“‘My wife, Shirley, and I have thought it over and we’ve decided to retire from success and try failure for a few years. We feel the variety will enlarge us.’ I know L.A. is the only place on earth where people do that.”
Slow Days, Fast Company: The World, The Flesh, and L.A. by Eve Babitz
Published by New York Review Books, Classics, 1974
Rating: 4 out of 5 stars
Re-readability: Although I enjoyed this one I don’t think I’ll be coming back to it.
Reviewed by Indiana
Spoiler free review
This was in some ways a typical Eve Babitz book: it’s seemingly fun and simple, then she hits you with these amazing one-liners that are as true today as they were the moment she wrote them.
Slow Days, Fast Company reads more like a series of short essays or sketches of Babitz’s romantic encounters and life in the 60s and 70s. She was known for being one of the most sought after women in California, yet, there was one man who didn’t seem to be enamored with her. Of course, that was the man she wanted most. So she wrote him a book, which eventually turned into Slow Days, Fast Company.
The sketches are not rambling (it is a fairly short book and there are only ten of them), but there’s not a central focus other than Babitz living amidst people who are as extreme if not more extreme than she is herself. In one, she visits a fan of her writing who runs a grape farm out in Central Valley. In another, she’s talking with movie stars who are afraid of their own scripts. In another she finds solace from her wilting romance in Virginia Woolf’s writing.
For me, the context of the sketches aren’t nearly as interesting as the way Babitz paints the world. I don’t just mean the physical setting, I mean her entire worldview is laid out on each and every page with a level of confident certainty that I admire.
Even though she can be scattered and sometimes you can hear her doubt herself, even her doubt feels like confidence (which I realize doesn’t make as much sense as I’d like it to). Take for instance:
“No one likes to be confronted with a bunch of disparate details that God only knows what they mean. I can’t get a thread to go through to the end and make a straightforward novel. I can’t keep everything in my lap, or stop rising flurries of sudden blind meaning.”
Keep in mind, when she wrote this she had already “made it” as a writer. She had already published articles and books.

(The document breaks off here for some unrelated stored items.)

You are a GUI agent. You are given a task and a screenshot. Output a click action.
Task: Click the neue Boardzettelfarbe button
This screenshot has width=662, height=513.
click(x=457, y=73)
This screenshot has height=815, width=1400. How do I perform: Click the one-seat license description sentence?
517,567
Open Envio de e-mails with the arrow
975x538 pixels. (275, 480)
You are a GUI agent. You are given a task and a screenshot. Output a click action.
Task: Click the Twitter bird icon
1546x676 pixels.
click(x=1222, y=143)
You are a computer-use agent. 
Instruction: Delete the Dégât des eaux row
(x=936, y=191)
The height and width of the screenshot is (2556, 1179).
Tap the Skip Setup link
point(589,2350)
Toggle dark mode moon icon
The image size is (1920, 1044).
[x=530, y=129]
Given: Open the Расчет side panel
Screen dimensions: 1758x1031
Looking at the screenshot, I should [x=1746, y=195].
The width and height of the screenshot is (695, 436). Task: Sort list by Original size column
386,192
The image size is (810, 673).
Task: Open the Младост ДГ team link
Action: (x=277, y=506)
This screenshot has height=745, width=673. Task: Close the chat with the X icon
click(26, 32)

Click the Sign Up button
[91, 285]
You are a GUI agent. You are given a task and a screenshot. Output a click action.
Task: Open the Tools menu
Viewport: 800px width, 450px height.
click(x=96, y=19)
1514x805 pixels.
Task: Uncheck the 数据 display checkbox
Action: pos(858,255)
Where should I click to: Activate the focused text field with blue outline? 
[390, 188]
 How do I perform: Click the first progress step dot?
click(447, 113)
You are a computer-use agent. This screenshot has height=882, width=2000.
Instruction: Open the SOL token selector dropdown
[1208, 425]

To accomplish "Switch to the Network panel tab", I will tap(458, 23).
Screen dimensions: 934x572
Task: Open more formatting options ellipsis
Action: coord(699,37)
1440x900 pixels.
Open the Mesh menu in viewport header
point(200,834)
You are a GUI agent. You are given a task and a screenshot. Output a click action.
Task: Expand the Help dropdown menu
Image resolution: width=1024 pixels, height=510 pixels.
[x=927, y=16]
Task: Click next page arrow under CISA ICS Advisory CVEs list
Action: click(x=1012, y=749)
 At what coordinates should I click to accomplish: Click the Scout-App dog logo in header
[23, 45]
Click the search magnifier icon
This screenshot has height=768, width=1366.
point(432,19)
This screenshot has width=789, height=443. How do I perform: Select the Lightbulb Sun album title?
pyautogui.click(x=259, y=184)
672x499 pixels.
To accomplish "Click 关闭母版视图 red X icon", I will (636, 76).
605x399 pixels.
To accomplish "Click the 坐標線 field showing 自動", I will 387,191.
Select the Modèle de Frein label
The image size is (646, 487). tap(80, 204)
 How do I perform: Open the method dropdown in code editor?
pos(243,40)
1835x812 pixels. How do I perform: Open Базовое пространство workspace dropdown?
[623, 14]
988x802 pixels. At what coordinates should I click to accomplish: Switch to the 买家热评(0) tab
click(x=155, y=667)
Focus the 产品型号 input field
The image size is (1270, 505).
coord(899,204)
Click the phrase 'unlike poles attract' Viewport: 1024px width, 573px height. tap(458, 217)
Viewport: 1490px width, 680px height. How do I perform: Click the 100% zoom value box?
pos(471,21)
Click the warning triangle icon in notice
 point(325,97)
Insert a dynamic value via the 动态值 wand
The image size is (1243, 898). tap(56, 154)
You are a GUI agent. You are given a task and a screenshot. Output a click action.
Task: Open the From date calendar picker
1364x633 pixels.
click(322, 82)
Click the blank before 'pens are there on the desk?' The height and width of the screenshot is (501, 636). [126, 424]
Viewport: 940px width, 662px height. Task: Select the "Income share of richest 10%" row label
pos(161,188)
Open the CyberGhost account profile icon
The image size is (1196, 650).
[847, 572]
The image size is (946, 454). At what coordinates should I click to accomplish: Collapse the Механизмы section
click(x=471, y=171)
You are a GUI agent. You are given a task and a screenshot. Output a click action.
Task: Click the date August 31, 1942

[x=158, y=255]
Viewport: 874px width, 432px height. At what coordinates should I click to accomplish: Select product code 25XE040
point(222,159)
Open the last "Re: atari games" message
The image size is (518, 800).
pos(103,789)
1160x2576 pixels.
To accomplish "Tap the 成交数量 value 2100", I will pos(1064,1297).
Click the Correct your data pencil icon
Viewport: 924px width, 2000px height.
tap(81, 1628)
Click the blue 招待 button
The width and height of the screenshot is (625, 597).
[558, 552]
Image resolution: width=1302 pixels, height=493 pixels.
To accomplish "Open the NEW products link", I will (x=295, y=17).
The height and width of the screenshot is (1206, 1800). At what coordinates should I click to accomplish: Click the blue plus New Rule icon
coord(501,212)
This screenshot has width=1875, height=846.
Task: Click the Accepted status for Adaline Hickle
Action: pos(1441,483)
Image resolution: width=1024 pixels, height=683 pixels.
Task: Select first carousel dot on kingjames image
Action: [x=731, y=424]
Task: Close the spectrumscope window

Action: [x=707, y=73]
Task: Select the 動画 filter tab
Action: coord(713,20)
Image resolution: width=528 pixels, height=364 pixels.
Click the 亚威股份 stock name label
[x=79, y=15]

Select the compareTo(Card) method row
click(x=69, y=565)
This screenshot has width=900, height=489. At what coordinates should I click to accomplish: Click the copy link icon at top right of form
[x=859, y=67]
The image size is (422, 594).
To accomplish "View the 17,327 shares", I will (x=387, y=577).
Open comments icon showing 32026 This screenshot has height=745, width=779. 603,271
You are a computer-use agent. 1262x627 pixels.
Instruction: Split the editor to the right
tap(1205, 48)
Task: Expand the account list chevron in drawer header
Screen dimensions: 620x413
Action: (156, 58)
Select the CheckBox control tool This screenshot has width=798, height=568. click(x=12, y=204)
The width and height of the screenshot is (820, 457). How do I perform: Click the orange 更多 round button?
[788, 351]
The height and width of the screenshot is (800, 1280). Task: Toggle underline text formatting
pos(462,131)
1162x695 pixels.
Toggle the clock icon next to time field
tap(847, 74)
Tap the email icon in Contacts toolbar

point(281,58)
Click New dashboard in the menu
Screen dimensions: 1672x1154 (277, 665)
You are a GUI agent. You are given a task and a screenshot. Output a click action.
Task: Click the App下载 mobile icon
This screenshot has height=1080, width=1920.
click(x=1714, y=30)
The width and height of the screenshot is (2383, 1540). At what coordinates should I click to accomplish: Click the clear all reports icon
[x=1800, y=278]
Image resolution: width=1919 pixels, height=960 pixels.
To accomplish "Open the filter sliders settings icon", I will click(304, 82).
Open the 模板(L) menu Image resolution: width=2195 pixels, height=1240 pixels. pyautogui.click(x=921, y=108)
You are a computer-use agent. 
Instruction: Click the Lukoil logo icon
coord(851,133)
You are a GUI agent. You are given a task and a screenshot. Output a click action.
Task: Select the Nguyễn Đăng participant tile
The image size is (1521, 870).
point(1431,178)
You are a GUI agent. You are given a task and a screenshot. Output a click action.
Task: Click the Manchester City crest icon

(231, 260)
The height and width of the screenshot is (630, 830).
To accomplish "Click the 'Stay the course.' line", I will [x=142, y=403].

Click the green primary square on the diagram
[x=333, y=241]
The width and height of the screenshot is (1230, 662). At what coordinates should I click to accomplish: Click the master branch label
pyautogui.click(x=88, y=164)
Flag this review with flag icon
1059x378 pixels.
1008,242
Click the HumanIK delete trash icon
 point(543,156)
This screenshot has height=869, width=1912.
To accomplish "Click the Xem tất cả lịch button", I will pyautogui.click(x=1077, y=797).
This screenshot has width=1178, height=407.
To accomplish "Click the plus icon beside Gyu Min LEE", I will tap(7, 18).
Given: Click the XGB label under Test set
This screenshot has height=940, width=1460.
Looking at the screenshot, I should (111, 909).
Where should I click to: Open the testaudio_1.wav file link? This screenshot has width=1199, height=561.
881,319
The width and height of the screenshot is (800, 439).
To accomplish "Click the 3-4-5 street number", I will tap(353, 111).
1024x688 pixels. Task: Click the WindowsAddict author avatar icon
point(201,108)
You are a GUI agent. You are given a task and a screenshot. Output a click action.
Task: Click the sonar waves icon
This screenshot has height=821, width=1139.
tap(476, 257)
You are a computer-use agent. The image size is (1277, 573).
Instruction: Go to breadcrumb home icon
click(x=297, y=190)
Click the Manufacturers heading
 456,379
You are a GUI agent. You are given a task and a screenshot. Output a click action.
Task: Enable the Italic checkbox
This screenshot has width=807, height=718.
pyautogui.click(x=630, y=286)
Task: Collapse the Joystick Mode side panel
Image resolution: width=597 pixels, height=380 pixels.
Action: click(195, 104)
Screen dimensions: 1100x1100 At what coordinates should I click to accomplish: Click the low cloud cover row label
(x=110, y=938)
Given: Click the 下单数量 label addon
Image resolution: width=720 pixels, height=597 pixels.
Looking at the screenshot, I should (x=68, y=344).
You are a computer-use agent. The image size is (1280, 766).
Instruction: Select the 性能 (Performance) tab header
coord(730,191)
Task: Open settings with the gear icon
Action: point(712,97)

She goes on to add: “But perhaps if the details are all put together, a certain pulse and sense of place will emerge, and the integrity of empty space with occasional figures in the landscape can be understood at leisure and in full, no matter how fast the company.”
The sketches did ramble a bit toward the end, but I enjoyed her writing the entire time. It transported me to another place and it felt like an eccentric friend was telling me these vignettes over a glass of wine.